Функция затрат не уменьшается при реализации градиентного спуска

Реализация множественной линейной регрессии в Python с нуля. Стоимость после каждой эпохи очень быстро увеличивается и, в конце концов, переполняется. Что происходит не так? Есть ли логическая ошибка или методологическая ошибка? Вот код:

import numpy as np
import pandas as pd
import matplotlib.pyplot as plt

class LinearRegression:

    def __init__(self):
        #initialize parameters with none values
        self.cost_history = None
        self.std_dev = None
        self.mean = None
        self.weights = None

    def set_mean_and_std_dev(self, X_data, axis=0):
        #mean and std_deviation of training_data 
        self.std_dev = np.array(np.std(X_data, axis = axis))
        self.mean = np.array(np.mean(X_data, axis = axis))
        print("Mean : ", self.mean)
        print("Standard deviation : ", self.std_dev)
        return

    def normalize(self, X_data):
        #normalizing the data
        X_data = (X_data - self.mean)/(self.std_dev+0.00001)
        return

    def cost(self, X, y):
        #squared error based cost
        return np.sum((np.dot(X, self.weights.T)-y)**2)

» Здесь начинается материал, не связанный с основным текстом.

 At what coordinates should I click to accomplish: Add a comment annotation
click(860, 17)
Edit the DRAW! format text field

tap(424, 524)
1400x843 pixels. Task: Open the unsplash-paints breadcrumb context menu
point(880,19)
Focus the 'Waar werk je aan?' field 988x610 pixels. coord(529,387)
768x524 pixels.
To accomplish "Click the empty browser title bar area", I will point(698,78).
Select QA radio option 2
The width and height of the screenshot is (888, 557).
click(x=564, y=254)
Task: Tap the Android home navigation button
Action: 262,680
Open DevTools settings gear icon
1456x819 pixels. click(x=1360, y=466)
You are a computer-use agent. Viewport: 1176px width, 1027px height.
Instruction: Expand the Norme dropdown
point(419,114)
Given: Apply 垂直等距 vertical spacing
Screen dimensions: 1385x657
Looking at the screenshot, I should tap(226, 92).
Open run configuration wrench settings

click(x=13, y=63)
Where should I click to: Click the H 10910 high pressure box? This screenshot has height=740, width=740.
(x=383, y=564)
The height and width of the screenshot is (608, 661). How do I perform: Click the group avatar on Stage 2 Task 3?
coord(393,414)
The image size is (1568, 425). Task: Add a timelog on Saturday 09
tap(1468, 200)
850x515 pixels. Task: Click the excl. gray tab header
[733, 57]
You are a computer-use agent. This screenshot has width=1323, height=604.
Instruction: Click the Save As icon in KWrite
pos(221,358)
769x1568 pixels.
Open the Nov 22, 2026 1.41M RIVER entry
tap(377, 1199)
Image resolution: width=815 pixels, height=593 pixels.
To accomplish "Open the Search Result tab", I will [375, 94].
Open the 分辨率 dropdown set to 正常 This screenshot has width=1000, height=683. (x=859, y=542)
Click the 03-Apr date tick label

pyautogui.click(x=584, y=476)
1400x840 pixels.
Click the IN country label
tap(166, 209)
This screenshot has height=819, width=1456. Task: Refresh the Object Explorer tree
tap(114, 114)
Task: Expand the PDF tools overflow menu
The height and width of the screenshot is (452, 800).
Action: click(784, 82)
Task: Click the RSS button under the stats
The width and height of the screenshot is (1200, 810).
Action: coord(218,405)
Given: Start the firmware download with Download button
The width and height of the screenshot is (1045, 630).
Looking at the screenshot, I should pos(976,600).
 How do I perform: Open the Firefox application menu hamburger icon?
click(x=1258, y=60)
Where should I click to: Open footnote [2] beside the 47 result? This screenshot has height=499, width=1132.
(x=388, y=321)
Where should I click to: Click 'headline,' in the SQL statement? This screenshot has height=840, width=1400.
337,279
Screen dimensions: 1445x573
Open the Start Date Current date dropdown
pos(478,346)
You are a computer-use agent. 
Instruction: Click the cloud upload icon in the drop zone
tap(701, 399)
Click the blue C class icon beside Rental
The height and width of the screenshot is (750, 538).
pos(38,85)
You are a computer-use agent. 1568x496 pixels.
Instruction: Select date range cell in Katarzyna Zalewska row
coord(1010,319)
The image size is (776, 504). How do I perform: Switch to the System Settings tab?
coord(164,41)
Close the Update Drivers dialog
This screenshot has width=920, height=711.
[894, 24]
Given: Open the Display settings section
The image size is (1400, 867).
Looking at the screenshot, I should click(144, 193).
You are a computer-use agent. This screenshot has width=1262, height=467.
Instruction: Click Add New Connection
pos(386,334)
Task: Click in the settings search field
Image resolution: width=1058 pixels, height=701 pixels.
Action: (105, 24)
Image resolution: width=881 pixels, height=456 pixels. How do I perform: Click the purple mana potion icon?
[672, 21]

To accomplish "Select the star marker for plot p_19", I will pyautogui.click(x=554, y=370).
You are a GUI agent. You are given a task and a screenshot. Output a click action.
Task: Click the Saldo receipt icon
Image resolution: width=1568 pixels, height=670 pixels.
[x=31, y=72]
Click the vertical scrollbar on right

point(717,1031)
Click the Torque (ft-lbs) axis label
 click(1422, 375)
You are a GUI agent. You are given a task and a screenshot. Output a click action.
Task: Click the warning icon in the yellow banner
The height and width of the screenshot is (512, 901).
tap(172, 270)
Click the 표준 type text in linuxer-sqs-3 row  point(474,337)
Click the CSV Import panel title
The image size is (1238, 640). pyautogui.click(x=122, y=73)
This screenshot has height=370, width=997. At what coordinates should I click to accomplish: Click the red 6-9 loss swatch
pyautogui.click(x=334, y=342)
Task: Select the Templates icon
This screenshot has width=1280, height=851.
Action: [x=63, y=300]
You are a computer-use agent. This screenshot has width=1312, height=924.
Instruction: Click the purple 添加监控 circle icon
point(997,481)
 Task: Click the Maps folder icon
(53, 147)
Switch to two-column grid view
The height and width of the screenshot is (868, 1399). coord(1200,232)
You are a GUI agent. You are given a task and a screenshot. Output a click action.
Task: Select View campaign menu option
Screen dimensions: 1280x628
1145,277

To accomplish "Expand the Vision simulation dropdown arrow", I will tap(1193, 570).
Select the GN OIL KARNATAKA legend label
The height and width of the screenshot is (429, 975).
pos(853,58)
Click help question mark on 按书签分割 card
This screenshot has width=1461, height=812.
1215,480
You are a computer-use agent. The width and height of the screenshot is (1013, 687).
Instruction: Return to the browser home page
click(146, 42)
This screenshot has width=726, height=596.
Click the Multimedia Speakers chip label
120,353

    def get_gradient(self, X, y, pred_y, learning_rate):
        grad = np.zeros(shape=(X.shape[1], ), dtype='float64')
        #print("X.shape : ", X.shape, " grad.shape : ", grad.shape, "pred_y.shape", pred_y.shape, "y.shape : ", y.shape)

        for ix in range(X.shape[0]):
            #for each example in X
            x_example = X[ix, :]
            error = (pred_y[ix] - y[ix])

            for jx in range(grad.shape[0]):
                #for each feature of X
                grad[jx] = grad[jx] + x_example[jx]*error
        for ix in range(grad.shape[0]):
            #divide by the number of examples
            grad[jx] = grad[jx]*learning_rate*(1.0/X.shape[0])
        return grad


    def gradient_descent(self, X, y, learning_rate=0.001, num_iterations=100):

        self.weights = np.zeros(shape=(X.shape[1],),  dtype='float64')
        for ix in range(X.shape[1]):
            #initialize weights with random values
            self.weights[ix] = np.random.rand()*100

        #initialize cost history
        self.cost_history = []

        for ix in range(num_iterations):
            pred_y = np.dot(X, self.weights.T)
            gradient = self.get_gradient(X=X, y=y, pred_y=pred_y, learning_rate=learning_rate)
            self.weights = self.weights - gradient
            cost = self.cost(X, y)
            self.cost_history.append(cost)

            if ix%10 == 0:
                print("(learning_rate/(X.shape[0]))*gradient) : ", gradient)            
                print("Cost at ", ix, " epoch is : ", cost)

    def predict(self, X):
        return np.dot(X, self.weights.T)

    def get_weights(self):
        return self.weights

#create a linear regression object
lr = LinearRegression()


# # Some random function generator
# y = 2.5 + 2*X1 - X2 - 3*X3 + 1.23*X4
def generate_data(X):
    y = np.zeros(shape=(X.shape[0], ), dtype='float64')
    for ix in range(X.shape[0]):
        y[ix] = 1.23 + 2.5*X[ix, 0] + 2*X[ix, 1] - X[ix, 2] - 3*X[ix, 3] 
    return y


X = np.zeros(shape=(300, 5), dtype='float64')
data_gen = [[np.random.rand()*107 for jx in range(4)] for ix in range(300)]
X[:, 1:] = np.array(data_gen, dtype='float64')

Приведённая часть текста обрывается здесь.